Cristo veio de cima: Ele estava acima de tudo. João e todos os filhos de Adão eram da Terra e só podiam dar testemunho desse ponto de vista. Cristo, acima de tudo, testemunhou o que tinha visto e ouvido; e embora as multidões possam ter se juntado a Ele, Seu testemunho geralmente não era recebido (cf. cap.6: 66). Mas aquele que recebeu Seu testemunho estava assim afixando seu selo ao fato de que Deus é verdadeiro: ele se comprometeu a esta posição de confiança nEle.
Pois foram as palavras de Deus que Cristo falou. Somente a fé O reconheceu como enviado de Deus, pois o Espírito de Deus habitava em plenitude Nele. Não era mais uma medida limitada da operação do Espírito, como visto nas revelações parciais da glória de Deus no Antigo Testamento, mas Deus totalmente revelado em Seu Filho, na plena demonstração do poder do Espírito. Mais do que isso, a plenitude do amor do Pai pelo Filho é vista em Ele entregar todas as coisas em Suas mãos. O Filho pode ser confiado com a disposição de toda a criação. A unidade do Pai e do Filho é absoluta e infinita, de modo que o Filho é a representação perfeita do pai.

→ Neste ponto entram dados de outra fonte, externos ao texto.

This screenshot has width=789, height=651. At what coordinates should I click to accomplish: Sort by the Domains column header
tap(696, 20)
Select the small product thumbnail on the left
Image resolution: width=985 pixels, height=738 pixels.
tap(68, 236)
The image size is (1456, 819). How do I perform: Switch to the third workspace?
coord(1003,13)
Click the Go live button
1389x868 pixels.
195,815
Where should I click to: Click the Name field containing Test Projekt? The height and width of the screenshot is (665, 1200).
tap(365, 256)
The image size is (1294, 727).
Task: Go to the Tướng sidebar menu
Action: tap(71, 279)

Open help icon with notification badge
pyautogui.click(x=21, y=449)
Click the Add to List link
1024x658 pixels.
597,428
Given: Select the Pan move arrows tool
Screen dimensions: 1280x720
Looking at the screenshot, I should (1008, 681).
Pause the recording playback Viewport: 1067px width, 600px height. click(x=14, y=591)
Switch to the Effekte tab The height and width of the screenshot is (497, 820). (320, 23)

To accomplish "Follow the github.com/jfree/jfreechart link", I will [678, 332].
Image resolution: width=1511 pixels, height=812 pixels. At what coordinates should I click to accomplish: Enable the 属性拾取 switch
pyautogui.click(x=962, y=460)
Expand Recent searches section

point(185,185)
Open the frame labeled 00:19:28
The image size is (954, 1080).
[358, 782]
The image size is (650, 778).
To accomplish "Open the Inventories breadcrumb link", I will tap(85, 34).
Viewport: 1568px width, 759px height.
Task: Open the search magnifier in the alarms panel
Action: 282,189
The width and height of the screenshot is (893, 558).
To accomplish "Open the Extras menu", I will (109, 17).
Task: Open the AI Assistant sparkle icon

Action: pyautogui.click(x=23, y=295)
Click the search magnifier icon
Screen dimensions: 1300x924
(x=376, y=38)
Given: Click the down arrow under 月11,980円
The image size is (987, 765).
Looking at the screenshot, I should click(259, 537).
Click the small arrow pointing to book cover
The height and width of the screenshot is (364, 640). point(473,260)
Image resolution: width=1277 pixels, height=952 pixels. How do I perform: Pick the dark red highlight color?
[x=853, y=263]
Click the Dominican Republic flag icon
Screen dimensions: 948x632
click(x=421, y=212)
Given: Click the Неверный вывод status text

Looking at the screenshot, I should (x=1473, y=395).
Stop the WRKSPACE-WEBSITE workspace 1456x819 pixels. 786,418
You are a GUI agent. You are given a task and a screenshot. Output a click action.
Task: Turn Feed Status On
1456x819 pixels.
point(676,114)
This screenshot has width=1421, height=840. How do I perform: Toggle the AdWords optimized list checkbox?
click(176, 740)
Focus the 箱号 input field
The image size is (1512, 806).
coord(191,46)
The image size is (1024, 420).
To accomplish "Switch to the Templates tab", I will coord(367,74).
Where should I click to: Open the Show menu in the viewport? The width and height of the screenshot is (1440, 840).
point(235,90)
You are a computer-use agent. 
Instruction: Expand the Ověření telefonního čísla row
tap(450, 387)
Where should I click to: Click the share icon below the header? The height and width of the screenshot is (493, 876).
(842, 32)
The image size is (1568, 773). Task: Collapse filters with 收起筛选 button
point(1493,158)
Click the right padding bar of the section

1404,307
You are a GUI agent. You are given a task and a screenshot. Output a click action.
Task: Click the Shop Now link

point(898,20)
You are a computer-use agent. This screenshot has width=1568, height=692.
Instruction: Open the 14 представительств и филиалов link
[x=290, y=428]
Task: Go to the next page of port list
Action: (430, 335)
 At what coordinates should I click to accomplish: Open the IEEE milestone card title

Deve-se, portanto, crer no Filho: não há conhecimento do Pai à parte disso e em crer que ele tem a vida eterna. Esta é uma crença vital e pessoal no Filho pessoalmente. Por outro lado, quem não está sujeito ao Filho não verá a vida. Portanto, alguém tem vida eterna ou nenhuma vida. A terrível alternativa para a vida é a ira de Deus sobre o incrédulo. Isso certamente nos mostra o que Deus pensa de Seu Filho e, por outro lado, quais são seus pensamentos para aqueles que recusam Seu Filho.